今回も徳田語録の続きです
リスク、危機を読みとる工夫
前回の話の続きになりますが、やはり必ず「全身状態の把握」をしていただきたいと思います。よく general appearance とか general impression といいますね。バイタルサインの前にそれをカルテに書きましょう。General impression は、研修医などのまだ経験の少ない人たちの場合には、表現できないかもしれませんが、そういうものを把握しようとするくせをつける、その見方の教育がやはり大事です。全身状態の見方、危機の予兆のためのホメオスタシスの調整系の異常、そういうものを大きな教育のなかの1つの項目に入れてもよいではないかという気がしています。
予兆を読みとる「感覚」をどう身につけるか
臨床推論で研究をされているカナダのクロスケリー先生という救急のドクターが「recalibration model」について書いてます。これは、救急や初診外来などの現場で患者さんを診察して、その担当者が自分で判断を下したアウトカムを積極的に見に行こうというものです。入院させたら入院後どうなったか。たとえば1週間に1回まとめて診察、回診に行くとか、あるいは時間がなければ電子カルテを見て、その後の状態をフォローする。あるいは外来回しにしたら、外来でどうなったかを、外来担当の医師に聞いたり、recalibration をする。 Calibration だけだと、自分の判断は全部正しかったとなって、成長しません。

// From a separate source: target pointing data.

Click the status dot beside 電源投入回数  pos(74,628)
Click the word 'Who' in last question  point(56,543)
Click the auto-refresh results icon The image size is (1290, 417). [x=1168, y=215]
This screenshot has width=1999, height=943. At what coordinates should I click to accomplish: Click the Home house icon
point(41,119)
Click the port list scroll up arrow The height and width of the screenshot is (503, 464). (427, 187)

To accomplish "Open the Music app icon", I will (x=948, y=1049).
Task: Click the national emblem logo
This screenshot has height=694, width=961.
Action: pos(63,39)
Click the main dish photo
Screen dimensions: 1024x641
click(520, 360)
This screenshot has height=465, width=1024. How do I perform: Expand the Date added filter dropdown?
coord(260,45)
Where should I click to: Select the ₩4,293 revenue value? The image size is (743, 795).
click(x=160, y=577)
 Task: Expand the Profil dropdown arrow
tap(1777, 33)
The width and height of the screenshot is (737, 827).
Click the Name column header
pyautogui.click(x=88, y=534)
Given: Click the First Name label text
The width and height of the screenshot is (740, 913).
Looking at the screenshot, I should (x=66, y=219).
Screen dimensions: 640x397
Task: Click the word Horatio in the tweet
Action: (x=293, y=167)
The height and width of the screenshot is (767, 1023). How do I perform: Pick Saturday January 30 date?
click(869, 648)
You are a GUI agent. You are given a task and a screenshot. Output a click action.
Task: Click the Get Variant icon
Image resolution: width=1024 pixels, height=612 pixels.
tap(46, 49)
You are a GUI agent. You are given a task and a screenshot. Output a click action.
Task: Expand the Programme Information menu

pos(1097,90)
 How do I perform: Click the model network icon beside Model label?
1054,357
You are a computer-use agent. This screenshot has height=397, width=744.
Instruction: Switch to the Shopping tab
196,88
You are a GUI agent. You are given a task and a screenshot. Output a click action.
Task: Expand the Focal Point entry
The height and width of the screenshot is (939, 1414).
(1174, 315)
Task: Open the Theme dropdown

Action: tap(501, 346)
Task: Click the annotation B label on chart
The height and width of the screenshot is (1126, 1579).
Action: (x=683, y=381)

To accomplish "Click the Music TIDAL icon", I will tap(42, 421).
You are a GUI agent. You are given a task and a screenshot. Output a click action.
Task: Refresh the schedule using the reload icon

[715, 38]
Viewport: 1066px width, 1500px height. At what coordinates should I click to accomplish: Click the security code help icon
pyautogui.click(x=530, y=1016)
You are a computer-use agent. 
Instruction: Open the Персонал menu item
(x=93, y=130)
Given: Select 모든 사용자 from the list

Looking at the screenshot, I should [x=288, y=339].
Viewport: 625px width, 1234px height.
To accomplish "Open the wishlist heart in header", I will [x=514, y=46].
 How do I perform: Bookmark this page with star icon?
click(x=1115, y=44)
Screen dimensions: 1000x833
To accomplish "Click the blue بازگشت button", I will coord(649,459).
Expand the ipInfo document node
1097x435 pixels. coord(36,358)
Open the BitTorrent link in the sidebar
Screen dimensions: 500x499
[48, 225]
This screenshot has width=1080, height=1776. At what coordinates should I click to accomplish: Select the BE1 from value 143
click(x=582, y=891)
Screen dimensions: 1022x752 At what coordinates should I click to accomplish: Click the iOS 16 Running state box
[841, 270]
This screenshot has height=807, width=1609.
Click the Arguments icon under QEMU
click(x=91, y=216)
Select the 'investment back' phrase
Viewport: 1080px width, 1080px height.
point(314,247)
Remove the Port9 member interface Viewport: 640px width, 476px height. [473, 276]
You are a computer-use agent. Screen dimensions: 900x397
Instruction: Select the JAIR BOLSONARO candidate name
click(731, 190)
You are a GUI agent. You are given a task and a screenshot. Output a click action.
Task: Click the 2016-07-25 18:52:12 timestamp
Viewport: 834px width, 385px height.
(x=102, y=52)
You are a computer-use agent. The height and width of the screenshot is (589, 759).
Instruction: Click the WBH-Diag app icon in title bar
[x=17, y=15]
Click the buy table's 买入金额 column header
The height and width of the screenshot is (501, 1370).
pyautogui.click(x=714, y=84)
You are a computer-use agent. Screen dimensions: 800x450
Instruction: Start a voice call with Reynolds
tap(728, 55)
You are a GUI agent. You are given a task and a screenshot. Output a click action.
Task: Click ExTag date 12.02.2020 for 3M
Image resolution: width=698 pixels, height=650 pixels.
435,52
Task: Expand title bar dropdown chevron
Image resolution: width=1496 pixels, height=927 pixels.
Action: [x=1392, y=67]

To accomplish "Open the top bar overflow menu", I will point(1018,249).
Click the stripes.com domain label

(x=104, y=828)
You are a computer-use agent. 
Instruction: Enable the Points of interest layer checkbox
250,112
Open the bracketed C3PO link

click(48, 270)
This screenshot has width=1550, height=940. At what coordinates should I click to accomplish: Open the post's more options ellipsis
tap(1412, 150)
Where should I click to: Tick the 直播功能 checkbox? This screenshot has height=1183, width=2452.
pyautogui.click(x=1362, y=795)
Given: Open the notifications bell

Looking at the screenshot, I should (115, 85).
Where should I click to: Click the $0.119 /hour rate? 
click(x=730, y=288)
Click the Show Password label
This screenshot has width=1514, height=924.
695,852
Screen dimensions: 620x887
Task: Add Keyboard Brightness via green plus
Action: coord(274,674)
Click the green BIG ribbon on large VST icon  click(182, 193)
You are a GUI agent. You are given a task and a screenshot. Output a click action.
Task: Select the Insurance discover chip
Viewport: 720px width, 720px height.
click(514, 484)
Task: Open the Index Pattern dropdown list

米国などで特にその傾向が強くなってくると思いますが、医療機関がどんどん巨大化して、例えば、ER physician が帰した人が、翌日重症化し GIM(総合内科)に入院しても ER physician に連絡がいかない。小さい病院だったらすぐ「昨日の人、来てましたよ」とフィードバックが来るとおもうのですが、分業が進むと、経験値が増加しないまま自分の判断はいまのままでよいというイメージに陥ってしまう。
どんなに経験を積んでも100回ぐらいのうち3~5つぐらいは、改善の余地がありますから、この recalibration cycle も一緒に回さないと、成長しないと思います。当院では土曜日の午前に研修医などがまとまった時間をとって、1週間に自分が診た患者さんを全部フォローさせています。電子カルテなどをみて自分が救急室で診た患者さんが、その後どうなったかを見ています。そういうくせをつけていくと、とてもよい経験ができるのではないかと思います。
今回は以上です、しかし全豪オープンテニスの錦織選手は残念でした、相手は昨年の同大会の覇者でしたから、さすがに強かったですね、次の大会に期待しましょう、今年のグランドスラムは楽しみが増えましたね、では次回に。